Le jour où le gouvernement présentait son nouveau projet de loi de finances rectificative, le rapport annuel de la Cour des comptes est venu appeler à un effort accru de réduction du déficit. Un effort qui, estime la cour, doit aussi concerner les collectivités, y compris par le biais des dotations. Ce rapport explore par ailleurs des champs spécifiques des politiques publiques : sous-préfectures, communes balnéaires, prime à l'aménagement du territoire, fonds social européen, gestion des ressources humaines dans les collectivités...

Le gouvernement présentait ce 8 février en Conseil des ministres son nouveau projet de loi de finances rectificative (PLFR). Le premier de 2012, mais le cinquième de la série des PLFR de 2011 venus traduire les plans d'austérité successifs. Un texte qui inclut une partie des annonces du chef de l'Etat du 18 janvier, dont celle du relèvement du taux de TVA et la constitution d'une "nouvelle banque de l'industrie" (l'annonce d'une hausse de 30% des droits à construire faisant quant à elle l'objet d'un projet de loi distinct, également présenté en Conseil des ministres). Bercy en profite pour "ajuster" son hypothèse de croissance (qui passe de 1% à 0,5%), tout en assurant que les effets de cet ajustement sur le déficit sont "strictement compensés par l'impact sur 2012 d'un déficit 2011 meilleur que prévu"… et que l'objectif de 4,5% de déficit public pour 2012 pourra ainsi être tenu. Les nouvelles prévisions du gouvernement font en revanche état d'une dette publique qui devrait se porter à 89,1% du PIB en 2012, contre 88,3% attendus jusqu'ici, puis atteindre un pic à 89,3% en 2013.
Mais voilà que la Cour des comptes avait choisi ce même 8 février pour présenter son rapport annuel et appeler à un effort accru et "difficile" de réduction du déficit public, tout en critiquant la stratégie du gouvernement avec sa série de plans d'austérité : la croissance pourrait en effet "être affectée par une succession de plans de redressement décidés au fur et à mesure des révisions à la baisse de la croissance", risquant d'affoler les ménages et les entreprises en bridant leurs investissements.
Certes, la cour salue le travail engagé en 2011 pour redresser les comptes publics : "L'effort programmé pour 2012 est plus important et n'a été dépassé que deux fois au cours des vingt dernières années." "Il suppose toutefois un ralentissement des dépenses qui n'est pas totalement acquis", met-elle en garde, jugeant que des "mesures complémentaires" pourraient s'avérer nécessaires "en cours d'année". Elle estime aussi que l'objectif visant à ramener le déficit à 4,5% du PIB cette année reste "difficile à atteindre".
L'effort préconisé "doit concerner toutes les entités publiques – Etat, Sécurité sociale, collectivités territoriales – et à la fois les dépenses et les recettes, mais davantage les dépenses que les recettes, en raison du niveau déjà atteint par les prélèvements obligatoires", a précisé mercredi Didier Migaud, le premier président de la Cour des comptes, en présentant à la presse son rapport… de 1.600 pages. Selon lui, la maîtrise des dépenses publiques "suppose de prendre des décisions très difficiles allant très au-delà de ce qui a été arrêté à ce jour". A titre d'exemple, la cour cite une prolongation, au-delà de 2012, du gel de la valeur du point de la fonction publique.

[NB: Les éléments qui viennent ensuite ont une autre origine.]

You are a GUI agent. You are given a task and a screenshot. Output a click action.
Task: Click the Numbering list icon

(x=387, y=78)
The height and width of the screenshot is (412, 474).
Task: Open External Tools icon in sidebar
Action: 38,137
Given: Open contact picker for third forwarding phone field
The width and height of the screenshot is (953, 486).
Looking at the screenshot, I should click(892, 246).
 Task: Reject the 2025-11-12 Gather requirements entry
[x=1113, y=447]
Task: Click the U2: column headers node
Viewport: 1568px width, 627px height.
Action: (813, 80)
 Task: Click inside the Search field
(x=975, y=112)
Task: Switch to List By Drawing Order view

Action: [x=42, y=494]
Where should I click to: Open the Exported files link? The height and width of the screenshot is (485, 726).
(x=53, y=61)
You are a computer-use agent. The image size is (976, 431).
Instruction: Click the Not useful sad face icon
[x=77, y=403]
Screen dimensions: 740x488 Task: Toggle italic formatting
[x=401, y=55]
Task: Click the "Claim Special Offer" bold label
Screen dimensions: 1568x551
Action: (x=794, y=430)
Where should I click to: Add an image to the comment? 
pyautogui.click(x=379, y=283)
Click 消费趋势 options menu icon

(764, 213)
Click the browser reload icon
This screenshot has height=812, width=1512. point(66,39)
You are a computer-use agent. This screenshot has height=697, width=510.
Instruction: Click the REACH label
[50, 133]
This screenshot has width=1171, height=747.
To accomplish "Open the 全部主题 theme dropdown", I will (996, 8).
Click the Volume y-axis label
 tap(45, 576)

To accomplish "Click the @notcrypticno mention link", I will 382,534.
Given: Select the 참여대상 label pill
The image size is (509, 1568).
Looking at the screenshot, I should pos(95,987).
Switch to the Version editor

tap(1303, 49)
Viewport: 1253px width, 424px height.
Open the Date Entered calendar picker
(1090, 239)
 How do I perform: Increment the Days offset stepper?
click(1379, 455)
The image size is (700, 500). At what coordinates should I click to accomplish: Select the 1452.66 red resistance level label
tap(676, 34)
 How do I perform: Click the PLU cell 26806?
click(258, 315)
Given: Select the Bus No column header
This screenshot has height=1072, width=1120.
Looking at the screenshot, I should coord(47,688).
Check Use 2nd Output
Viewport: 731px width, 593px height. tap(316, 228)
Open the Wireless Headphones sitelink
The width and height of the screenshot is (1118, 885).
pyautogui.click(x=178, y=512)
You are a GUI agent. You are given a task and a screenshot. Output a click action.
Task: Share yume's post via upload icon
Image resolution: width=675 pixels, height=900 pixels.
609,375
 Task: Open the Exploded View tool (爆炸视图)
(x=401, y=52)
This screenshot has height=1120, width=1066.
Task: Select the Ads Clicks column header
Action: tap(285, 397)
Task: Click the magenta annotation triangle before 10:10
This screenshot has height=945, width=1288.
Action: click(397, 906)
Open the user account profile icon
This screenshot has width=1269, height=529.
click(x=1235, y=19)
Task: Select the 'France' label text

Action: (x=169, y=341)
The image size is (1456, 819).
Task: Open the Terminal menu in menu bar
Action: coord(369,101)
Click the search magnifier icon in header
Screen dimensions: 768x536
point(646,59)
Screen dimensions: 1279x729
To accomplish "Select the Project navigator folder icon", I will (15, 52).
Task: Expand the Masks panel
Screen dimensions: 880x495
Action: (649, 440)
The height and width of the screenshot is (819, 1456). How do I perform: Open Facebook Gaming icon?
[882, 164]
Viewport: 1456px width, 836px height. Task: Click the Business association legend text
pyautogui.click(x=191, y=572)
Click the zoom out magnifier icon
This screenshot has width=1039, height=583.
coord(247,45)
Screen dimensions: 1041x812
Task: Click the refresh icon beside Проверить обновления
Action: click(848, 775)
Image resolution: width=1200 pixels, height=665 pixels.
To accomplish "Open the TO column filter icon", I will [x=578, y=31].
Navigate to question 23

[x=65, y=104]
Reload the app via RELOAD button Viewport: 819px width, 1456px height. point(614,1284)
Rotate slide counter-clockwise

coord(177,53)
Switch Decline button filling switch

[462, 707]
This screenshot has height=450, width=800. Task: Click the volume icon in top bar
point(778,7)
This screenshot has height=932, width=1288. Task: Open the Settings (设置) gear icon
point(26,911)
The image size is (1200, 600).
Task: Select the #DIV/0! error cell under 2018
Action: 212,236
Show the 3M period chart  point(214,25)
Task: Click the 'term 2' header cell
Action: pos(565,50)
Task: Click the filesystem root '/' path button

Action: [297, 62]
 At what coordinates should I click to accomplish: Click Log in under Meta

Maintenir le gel des dotations... voire les baisser

"Le gouvernement s'est fixé pour 2012 un objectif de limitation de la croissance de la dépense publique à 0,8% […]. Pour respecter l'objectif fixé, les dépenses des collectivités locales doivent aussi ralentir, ce qui n'est pas certain", peut-on lire dans la première partie du rapport. Un rapport qui, sans se prononcer avec précision sur les méthodes permettant d'y parvenir, n'a de cesse d'insister sur cette maîtrise de "la dynamique des dépenses locales", même s'il reconnaît que "les finances locales pèsent peu dans la dégradation globale des finances publiques" et que l'endettement des collectivités "apparaît dans l'ensemble bien maîtrisé". Deux chiffres sont cités : une hausse annuelle des dépenses locales, hors transferts de compétences, "de 3,6% en moyenne entre 1999 et 2009", et une hausse des prélèvements obligatoires locaux, "passés de 4,9 à 6,2% du PIB entre 2002 et 2009".
Dans ce cadre, la cour estime que "la masse salariale" des collectivités devrait être "davantage maîtrisée" - d'où un chapitre consacré à la gestion prévisionnelle des ressources humaines dans les collectivités (voir ci-dessous) - et préconise "une meilleure articulation entre les moyens dont disposent les communes et ceux dont disposent les structures intercommunales".
Soulignant que l'impact sur les dépenses publiques du gel en valeur des concours sous enveloppe de l'Etat aux collectivités reste faible, la cour estime qu'il faut aller plus loin : "Le mouvement de stabilisation en valeur puis de réduction des dotations de l'Etat aux collectivités locales, seul outil de régulation actuellement disponible, devra être poursuivi au-delà de 2012", écrit-elle.
Plus globalement, elle semble en fait considérer que la courbe des dépenses locales s'aplatira d'elle-même du fait des nouvelles contraintes pesant sur les collectivités. On lira ainsi que la hausse des investissements locaux "pourrait être un peu moins rapide en raison des difficultés de financement des collectivités locales". Ou encore que le gel des dotations aux collectivités, "conjugué à la limitation depuis 2010 de leur pouvoir de vote des taux des impôts locaux et au renchérissement probable du coût de leurs emprunts, devrait les inciter à se donner les moyens de mieux maîtriser que par le passé la progression de leurs dépenses."
Au-delà de la partie de son rapport consacrée à la situation d'ensemble des finances publiques, un tome est comme chaque année consacré aux observations et recommandations de la cour dans une série de domaines spécifiques et un autre aux suites ayant pu être données aux recommandations passées. Avec, cette année, de nombreux sujets étroitement liés aux collectivités locales et/ou à l'aménagement du territoire : la décentralisation ferroviaire (voir ci-contre notre article dédié), le logement social (voir également notre article dédié), les sous-préfectures, les communes balnéaires en Languedoc-Roussillon, la prime à l'aménagement du territoire, le fonds social européen… et, donc, la gestion prévisionnelle des emplois dans la fonction publique territoriale. Revue de détail.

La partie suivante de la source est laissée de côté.